Source text.

↓↓↓

ART: Painting and the Ethiopian Culture

AWiB is shedding light on ART and its culture in Ethiopia this month, focusing on painting.  Art is a highly diverse range of human activities engaged in creating visual, auditory, or performed artefacts— artworks—that express the author’s imaginative or technical skill and are intended to be appreciated for their beauty or emotional power.

Visual arts, which include images or objects in fields like painting, sculpture, printmaking, photography, and other visual media, are the oldest documented forms of art.  Painting is one of the oldest art forms.  When societies began crafting tools and making fire, they were also learning to represent the world in pictures.  These pictures were recorded in cave paintings that still exist.  The art of painting evolved over time, through the hieroglyphics of ancient civilizations to the classical and Renaissance paintings that hang in the Louvre today.  The art of painting has taken some radical turns, with modern forms of painting including colour field and action painting.

AWiB has done research and interviewed some of the sophisticated and knowledgeable artists in Ethiopia, going over the background, culture and how far art has come through the years.

Ancient Ethiopian Paintings

Christian Ethiopian paintings flourished for over 1,000 years in the churches and monasteries of highland Axum through to Abyssinia and modern day Ethiopia. The advent of Ethiopian paintings is believed to have begun during the time Christianity first made its presence felt within the Axum Empire in the 4th century AD.  Ethiopia is a country with ancient Christian roots. It possesses a vigorous artistic tradition and is home to hundreds of old churches and monasteries perched at the top of mountains that are hard to access, hidden by lush vegetation, or surrounded by the tranquil waters of one of its lakes.

The Ethiopian Garima Gospels from the 4th to 6th centuries AD contain illuminated manuscripts that predate the oldest known church paintings, which were found in the 11th century AD church of Debre Selam Mikael in the area of the Axum civilization or today’s Tigray region.

Ethiopian paintings in manuscripts, on walls, and on icons are very unique but also have a touch of influence from the simplified Coptic versions of the Byzantine and Late Antique Christian arts.  The simplistic style belies a vivid portrayal of the subject that is mostly religious in nature.  Cartoonish figures with large oval-shaped eyes and bright colours are characteristics of paintings from this time period.

↑↑↑

What to work on.
#1 In the piece on Ethiopian painting, where were the oldest known church paintings found?
#2 Extend the piece on Ethiopian painting with a few more paragraphs, starting after its last sentence.

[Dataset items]
↓↓↓

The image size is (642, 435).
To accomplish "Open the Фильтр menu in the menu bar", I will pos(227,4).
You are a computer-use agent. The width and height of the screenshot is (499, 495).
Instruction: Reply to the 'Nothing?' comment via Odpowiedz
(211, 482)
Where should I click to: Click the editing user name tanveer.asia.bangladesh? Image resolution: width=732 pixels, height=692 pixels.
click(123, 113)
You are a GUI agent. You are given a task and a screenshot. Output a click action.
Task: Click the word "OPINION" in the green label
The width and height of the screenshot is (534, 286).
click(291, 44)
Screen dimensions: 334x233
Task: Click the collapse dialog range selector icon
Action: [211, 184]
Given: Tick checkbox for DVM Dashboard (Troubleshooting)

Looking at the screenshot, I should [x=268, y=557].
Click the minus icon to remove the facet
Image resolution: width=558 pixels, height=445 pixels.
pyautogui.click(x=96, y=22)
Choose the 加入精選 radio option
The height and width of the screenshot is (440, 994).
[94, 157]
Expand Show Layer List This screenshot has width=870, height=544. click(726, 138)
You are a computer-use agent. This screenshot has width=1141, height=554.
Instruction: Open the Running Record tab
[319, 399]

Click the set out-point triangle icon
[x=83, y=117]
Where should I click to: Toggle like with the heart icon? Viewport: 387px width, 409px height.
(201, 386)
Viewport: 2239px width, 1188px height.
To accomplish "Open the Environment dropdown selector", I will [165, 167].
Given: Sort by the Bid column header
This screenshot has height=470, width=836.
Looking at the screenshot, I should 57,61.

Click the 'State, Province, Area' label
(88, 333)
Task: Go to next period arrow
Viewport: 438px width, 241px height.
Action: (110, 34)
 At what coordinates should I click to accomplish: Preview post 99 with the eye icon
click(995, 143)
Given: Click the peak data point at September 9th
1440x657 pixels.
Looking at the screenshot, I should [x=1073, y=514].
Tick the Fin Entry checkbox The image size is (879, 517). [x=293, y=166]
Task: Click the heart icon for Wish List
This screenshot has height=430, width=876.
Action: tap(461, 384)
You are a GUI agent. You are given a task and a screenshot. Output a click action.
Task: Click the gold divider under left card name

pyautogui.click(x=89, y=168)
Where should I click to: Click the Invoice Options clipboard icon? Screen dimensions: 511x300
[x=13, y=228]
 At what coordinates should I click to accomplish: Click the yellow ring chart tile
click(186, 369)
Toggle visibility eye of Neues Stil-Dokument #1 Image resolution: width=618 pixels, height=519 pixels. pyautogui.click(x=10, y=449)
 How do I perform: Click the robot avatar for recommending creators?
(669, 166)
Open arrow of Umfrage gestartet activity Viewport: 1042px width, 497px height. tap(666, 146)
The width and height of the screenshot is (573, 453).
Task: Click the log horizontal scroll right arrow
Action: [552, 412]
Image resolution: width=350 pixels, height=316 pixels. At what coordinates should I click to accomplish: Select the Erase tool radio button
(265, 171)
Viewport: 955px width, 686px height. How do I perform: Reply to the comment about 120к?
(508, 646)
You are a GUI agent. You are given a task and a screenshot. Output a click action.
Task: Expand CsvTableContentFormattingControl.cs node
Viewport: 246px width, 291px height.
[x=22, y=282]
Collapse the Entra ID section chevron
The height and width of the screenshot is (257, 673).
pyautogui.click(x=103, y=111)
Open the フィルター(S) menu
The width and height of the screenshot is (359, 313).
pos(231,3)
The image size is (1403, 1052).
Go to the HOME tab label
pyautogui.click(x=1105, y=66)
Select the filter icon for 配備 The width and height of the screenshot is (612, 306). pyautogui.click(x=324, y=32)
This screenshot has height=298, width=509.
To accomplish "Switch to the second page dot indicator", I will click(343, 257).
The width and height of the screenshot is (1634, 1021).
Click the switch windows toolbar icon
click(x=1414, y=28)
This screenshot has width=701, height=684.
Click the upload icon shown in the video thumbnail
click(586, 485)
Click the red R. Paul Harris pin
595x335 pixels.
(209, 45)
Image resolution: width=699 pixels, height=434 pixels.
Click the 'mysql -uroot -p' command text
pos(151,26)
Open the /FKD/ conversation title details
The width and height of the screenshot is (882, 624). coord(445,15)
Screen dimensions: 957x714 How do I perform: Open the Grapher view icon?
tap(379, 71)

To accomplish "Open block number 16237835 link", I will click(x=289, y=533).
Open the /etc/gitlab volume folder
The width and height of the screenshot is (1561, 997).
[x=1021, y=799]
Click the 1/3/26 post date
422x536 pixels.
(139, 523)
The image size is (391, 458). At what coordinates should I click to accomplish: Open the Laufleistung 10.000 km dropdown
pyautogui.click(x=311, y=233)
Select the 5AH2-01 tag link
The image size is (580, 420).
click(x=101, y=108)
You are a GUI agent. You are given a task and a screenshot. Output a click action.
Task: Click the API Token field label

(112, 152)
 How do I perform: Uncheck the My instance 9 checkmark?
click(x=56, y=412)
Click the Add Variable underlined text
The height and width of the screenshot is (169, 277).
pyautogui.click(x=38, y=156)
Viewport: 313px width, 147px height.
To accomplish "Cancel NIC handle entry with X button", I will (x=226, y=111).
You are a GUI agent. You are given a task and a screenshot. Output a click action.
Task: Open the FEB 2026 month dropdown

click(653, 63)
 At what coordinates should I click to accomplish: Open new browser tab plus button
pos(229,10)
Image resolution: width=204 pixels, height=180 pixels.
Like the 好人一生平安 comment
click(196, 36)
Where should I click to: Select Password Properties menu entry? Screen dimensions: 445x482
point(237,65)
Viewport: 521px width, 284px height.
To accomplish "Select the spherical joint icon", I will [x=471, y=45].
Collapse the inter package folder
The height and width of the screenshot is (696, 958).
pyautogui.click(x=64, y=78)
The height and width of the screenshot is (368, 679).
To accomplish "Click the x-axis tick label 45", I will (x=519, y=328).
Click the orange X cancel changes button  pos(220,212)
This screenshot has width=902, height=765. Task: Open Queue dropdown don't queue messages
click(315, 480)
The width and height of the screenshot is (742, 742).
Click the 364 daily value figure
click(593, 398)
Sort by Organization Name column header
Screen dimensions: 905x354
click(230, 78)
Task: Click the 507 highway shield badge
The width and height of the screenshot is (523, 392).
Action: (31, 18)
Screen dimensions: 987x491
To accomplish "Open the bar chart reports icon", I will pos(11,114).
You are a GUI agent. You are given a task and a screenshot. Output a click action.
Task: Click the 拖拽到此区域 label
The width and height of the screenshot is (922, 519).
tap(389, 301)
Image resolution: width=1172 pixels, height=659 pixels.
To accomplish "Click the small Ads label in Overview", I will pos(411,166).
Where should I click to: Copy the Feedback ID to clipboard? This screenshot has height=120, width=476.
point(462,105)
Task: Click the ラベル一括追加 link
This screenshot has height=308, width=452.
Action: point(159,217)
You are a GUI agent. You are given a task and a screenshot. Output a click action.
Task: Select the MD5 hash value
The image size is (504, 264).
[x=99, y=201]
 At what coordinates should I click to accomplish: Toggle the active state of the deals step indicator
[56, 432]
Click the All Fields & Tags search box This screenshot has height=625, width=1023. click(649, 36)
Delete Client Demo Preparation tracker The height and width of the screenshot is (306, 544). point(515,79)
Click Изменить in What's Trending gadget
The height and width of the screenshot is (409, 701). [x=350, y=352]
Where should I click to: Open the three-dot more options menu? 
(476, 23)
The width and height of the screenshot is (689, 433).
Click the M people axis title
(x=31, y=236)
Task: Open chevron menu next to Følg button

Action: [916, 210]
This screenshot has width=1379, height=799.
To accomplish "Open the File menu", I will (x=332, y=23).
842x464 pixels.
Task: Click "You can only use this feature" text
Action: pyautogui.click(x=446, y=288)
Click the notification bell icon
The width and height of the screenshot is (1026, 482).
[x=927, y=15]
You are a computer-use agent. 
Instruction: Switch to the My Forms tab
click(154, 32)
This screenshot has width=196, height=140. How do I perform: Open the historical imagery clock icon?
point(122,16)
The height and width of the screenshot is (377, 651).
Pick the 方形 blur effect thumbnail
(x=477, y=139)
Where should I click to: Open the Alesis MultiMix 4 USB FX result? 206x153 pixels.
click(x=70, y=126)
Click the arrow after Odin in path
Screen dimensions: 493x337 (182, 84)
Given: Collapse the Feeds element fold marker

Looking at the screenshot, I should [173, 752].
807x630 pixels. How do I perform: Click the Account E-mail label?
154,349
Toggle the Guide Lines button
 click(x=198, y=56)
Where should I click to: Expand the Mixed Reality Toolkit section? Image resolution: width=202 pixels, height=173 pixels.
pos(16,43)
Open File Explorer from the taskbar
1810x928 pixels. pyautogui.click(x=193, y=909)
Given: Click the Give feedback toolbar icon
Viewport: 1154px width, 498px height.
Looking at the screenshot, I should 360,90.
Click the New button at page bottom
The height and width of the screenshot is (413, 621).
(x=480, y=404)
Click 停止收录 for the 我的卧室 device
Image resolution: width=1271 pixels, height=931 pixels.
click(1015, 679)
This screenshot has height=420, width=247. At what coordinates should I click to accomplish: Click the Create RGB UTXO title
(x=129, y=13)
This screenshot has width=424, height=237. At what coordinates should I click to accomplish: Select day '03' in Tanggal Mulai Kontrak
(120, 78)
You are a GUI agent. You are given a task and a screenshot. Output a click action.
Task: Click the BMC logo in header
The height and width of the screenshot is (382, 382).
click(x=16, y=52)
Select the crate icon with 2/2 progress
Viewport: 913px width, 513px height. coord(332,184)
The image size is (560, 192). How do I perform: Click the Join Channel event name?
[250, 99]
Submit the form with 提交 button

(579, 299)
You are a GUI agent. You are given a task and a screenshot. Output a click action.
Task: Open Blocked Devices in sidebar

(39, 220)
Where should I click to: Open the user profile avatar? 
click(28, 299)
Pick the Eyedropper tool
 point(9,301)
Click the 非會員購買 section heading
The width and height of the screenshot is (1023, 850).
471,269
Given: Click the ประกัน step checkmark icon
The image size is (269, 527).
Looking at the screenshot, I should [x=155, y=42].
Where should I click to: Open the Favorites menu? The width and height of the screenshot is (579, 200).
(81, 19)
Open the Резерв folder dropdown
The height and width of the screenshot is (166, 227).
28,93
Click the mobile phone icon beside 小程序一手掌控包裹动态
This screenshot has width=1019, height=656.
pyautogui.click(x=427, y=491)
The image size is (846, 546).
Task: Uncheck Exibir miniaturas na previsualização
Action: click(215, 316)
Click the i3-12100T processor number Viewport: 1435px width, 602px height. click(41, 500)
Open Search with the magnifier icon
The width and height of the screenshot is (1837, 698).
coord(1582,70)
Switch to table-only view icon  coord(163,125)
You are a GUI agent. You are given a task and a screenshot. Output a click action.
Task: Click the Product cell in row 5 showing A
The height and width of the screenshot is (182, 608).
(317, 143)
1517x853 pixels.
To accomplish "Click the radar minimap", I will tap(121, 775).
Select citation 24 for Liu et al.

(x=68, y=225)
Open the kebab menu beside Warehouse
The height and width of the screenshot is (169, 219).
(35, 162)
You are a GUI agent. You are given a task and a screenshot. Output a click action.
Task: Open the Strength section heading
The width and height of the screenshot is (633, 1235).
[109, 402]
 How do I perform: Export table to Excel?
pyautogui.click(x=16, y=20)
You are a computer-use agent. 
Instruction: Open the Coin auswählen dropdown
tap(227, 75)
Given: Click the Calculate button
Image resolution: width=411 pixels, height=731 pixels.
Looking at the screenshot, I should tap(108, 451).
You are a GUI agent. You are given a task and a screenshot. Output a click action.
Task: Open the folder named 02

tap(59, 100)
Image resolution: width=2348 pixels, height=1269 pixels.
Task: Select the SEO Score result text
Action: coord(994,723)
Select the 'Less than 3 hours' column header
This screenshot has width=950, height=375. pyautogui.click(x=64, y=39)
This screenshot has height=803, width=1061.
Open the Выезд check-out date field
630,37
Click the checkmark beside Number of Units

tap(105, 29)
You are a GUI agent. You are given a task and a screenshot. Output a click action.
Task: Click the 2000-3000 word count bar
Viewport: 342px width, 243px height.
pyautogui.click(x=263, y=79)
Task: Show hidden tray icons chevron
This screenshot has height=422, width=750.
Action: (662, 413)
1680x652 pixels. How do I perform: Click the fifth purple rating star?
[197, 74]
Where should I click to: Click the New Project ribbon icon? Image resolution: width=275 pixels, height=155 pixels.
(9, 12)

↑↑↑

Outputs for the tasks.
#1 In the 11th-century AD church of Debre Selam Mikael, in the area of the Axum civilization, today's Tigray region.

#2
By the 16th century, the Roman Catholic Church and its art seem to have influenced Ethiopian paintings.  Despite the influence, the art has managed to stay conservative and retain the majority of its unique styles.  Before the 19th century, churches were fully painted, but non-religious scenes or characters not included.  Soon, church donors and their lives began to be depicted in the paintings.

20th Century Ethiopian Paintings

The beginning of the 20th century brought forth a new kind of artistic representation.  The forerunners for this new art were the church-trained dissident painters and other self-taught artists who received some commission for their work.  These artists, along with those who got their art education in Ethiopia and Europe in the 1920s and 1930s, brought about a new practice in the visual arts culture in modern Ethiopia.

By the 1940s, this new class of painters were being hired by the government and recognized as professionals.  And by the 1950s, the number of painters—those coming from abroad with a new artistic style—grew steadily.  The graduates of the Addis Ababa Fine Art School followed this in the 1960s, focusing on the three main artistic trends—nationalism, spirituality and expressionism—that coexisted until the overthrow of the emperor in 1974.

In 1977, when the country mobilized its professionals for a new cause, the newly amended Ethiopian Artists Association organized a show at the Addis Ababa City Hall Gallery. It was intended to be the annual exhibition of the Ethiopian Artists Association.  It was also to show the solidarity of Ethiopian artists with the “Ethiopia First” slogan of the Derg.  There was no indication at the show of a new style or artistic expression per se.  The paintings and sculptures displayed portrayed basically the same subject matter as before, and were produced by the same artists.  The works concentrated more on the famine, the revolution and rural life in a simplistic narrative manner.

Soon after, the revolution changed its course and the military government of socialist Ethiopia systematically recruited and trained artists for propaganda and other political purposes.  The militants who believed that art would help advance the cause of educating the masses advocated for Socialist Realism, an artistic language that would simplify the complexity of the country and its people.  This new artistic style dominated the artistic scene of the country in the 1980s.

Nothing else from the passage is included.